== Provided records

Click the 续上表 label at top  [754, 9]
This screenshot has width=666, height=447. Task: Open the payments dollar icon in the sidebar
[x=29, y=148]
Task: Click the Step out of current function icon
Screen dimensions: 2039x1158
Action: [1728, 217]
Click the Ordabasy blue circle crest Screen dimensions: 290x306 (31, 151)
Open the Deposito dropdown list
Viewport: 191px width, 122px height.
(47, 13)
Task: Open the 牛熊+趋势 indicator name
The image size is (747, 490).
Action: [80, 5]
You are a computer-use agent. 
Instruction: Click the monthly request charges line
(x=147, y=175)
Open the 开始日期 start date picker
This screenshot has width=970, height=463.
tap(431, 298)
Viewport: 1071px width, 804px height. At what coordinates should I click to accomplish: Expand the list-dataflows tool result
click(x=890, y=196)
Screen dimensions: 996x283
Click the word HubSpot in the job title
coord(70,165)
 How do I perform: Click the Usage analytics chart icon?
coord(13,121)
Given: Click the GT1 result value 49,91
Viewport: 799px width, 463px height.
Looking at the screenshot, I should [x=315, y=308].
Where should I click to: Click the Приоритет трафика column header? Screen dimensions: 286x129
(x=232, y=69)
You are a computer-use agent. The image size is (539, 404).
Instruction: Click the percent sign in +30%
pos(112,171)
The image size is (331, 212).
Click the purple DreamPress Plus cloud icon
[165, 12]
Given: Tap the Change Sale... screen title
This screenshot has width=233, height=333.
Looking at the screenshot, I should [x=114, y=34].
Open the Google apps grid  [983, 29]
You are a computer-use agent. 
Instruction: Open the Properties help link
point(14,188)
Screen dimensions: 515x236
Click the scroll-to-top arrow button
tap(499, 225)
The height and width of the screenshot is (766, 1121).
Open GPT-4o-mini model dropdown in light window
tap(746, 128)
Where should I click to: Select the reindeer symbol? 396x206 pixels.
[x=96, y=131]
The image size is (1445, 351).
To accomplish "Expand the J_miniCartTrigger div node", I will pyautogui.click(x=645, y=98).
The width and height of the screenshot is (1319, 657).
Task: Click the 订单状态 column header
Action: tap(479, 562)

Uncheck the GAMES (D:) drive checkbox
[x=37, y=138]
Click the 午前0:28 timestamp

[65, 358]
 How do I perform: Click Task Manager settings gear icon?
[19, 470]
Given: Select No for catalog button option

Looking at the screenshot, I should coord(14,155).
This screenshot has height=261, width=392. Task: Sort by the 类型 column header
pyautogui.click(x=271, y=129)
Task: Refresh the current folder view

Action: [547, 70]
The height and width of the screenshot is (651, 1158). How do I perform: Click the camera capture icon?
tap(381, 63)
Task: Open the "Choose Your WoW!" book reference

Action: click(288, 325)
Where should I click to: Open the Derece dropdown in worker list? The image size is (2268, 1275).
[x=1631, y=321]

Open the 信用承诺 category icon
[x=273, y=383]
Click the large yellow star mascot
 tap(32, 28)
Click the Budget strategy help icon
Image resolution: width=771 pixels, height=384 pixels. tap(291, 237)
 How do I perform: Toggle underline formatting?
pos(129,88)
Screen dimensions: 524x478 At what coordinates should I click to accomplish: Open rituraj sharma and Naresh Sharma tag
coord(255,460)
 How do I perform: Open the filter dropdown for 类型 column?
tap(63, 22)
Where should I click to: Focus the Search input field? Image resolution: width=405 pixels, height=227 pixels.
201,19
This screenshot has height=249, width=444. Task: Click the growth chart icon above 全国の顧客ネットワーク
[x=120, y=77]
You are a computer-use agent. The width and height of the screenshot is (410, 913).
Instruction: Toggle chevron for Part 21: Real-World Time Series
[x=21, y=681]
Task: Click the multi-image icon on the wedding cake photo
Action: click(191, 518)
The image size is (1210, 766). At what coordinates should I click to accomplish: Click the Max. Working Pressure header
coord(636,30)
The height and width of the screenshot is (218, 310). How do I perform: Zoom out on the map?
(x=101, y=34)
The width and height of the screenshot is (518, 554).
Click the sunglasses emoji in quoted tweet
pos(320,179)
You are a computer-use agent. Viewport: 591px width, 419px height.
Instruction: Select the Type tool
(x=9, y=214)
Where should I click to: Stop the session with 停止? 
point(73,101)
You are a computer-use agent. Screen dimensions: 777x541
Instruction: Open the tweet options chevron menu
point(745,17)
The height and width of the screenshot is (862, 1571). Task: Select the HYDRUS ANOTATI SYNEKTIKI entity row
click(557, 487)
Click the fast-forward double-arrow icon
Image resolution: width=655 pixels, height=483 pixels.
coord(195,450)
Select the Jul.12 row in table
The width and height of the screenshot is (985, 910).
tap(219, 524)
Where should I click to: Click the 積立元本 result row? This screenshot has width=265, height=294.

====

#### Work request:
Output all of the data exactly.

#### Written solution:
Click the 续上表 label at top  [754, 9]
This screenshot has width=666, height=447. Task: Open the payments dollar icon in the sidebar
[x=29, y=148]
Task: Click the Step out of current function icon
Screen dimensions: 2039x1158
Action: [1728, 217]
Click the Ordabasy blue circle crest Screen dimensions: 290x306 (31, 151)
Open the Deposito dropdown list
Viewport: 191px width, 122px height.
(47, 13)
Task: Open the 牛熊+趋势 indicator name
The image size is (747, 490).
Action: [80, 5]
You are a computer-use agent. 
Instruction: Click the monthly request charges line
(x=147, y=175)
Open the 开始日期 start date picker
This screenshot has width=970, height=463.
tap(431, 298)
Viewport: 1071px width, 804px height. At what coordinates should I click to accomplish: Expand the list-dataflows tool result
click(x=890, y=196)
Screen dimensions: 996x283
Click the word HubSpot in the job title
coord(70,165)
 How do I perform: Click the Usage analytics chart icon?
coord(13,121)
Given: Click the GT1 result value 49,91
Viewport: 799px width, 463px height.
Looking at the screenshot, I should [x=315, y=308].
Where should I click to: Click the Приоритет трафика column header? Screen dimensions: 286x129
(x=232, y=69)
You are a computer-use agent. The image size is (539, 404).
Instruction: Click the percent sign in +30%
pos(112,171)
The image size is (331, 212).
Click the purple DreamPress Plus cloud icon
[165, 12]
Given: Tap the Change Sale... screen title
This screenshot has width=233, height=333.
Looking at the screenshot, I should [x=114, y=34].
Open the Google apps grid  [983, 29]
You are a computer-use agent. 
Instruction: Open the Properties help link
point(14,188)
Screen dimensions: 515x236
Click the scroll-to-top arrow button
tap(499, 225)
The height and width of the screenshot is (766, 1121).
Open GPT-4o-mini model dropdown in light window
tap(746, 128)
Where should I click to: Select the reindeer symbol? 396x206 pixels.
[x=96, y=131]
The image size is (1445, 351).
To accomplish "Expand the J_miniCartTrigger div node", I will pyautogui.click(x=645, y=98).
The width and height of the screenshot is (1319, 657).
Task: Click the 订单状态 column header
Action: tap(479, 562)

Uncheck the GAMES (D:) drive checkbox
[x=37, y=138]
Click the 午前0:28 timestamp

[65, 358]
 How do I perform: Click Task Manager settings gear icon?
[19, 470]
Given: Select No for catalog button option

Looking at the screenshot, I should coord(14,155).
This screenshot has height=261, width=392. Task: Sort by the 类型 column header
pyautogui.click(x=271, y=129)
Task: Refresh the current folder view

Action: [547, 70]
The height and width of the screenshot is (651, 1158). How do I perform: Click the camera capture icon?
tap(381, 63)
Task: Open the "Choose Your WoW!" book reference

Action: click(288, 325)
Where should I click to: Open the Derece dropdown in worker list? The image size is (2268, 1275).
[x=1631, y=321]

Open the 信用承诺 category icon
[x=273, y=383]
Click the large yellow star mascot
 tap(32, 28)
Click the Budget strategy help icon
Image resolution: width=771 pixels, height=384 pixels. tap(291, 237)
 How do I perform: Toggle underline formatting?
pos(129,88)
Screen dimensions: 524x478 At what coordinates should I click to accomplish: Open rituraj sharma and Naresh Sharma tag
coord(255,460)
 How do I perform: Open the filter dropdown for 类型 column?
tap(63, 22)
Where should I click to: Focus the Search input field? Image resolution: width=405 pixels, height=227 pixels.
201,19
This screenshot has height=249, width=444. Task: Click the growth chart icon above 全国の顧客ネットワーク
[x=120, y=77]
You are a computer-use agent. The width and height of the screenshot is (410, 913).
Instruction: Toggle chevron for Part 21: Real-World Time Series
[x=21, y=681]
Task: Click the multi-image icon on the wedding cake photo
Action: click(191, 518)
The image size is (1210, 766). At what coordinates should I click to accomplish: Click the Max. Working Pressure header
coord(636,30)
The height and width of the screenshot is (218, 310). How do I perform: Zoom out on the map?
(x=101, y=34)
The width and height of the screenshot is (518, 554).
Click the sunglasses emoji in quoted tweet
pos(320,179)
You are a computer-use agent. Viewport: 591px width, 419px height.
Instruction: Select the Type tool
(x=9, y=214)
Where should I click to: Stop the session with 停止? 
point(73,101)
You are a computer-use agent. Screen dimensions: 777x541
Instruction: Open the tweet options chevron menu
point(745,17)
The height and width of the screenshot is (862, 1571). Task: Select the HYDRUS ANOTATI SYNEKTIKI entity row
click(557, 487)
Click the fast-forward double-arrow icon
Image resolution: width=655 pixels, height=483 pixels.
coord(195,450)
Select the Jul.12 row in table
The width and height of the screenshot is (985, 910).
tap(219, 524)
Where should I click to: Click the 積立元本 result row? This screenshot has width=265, height=294.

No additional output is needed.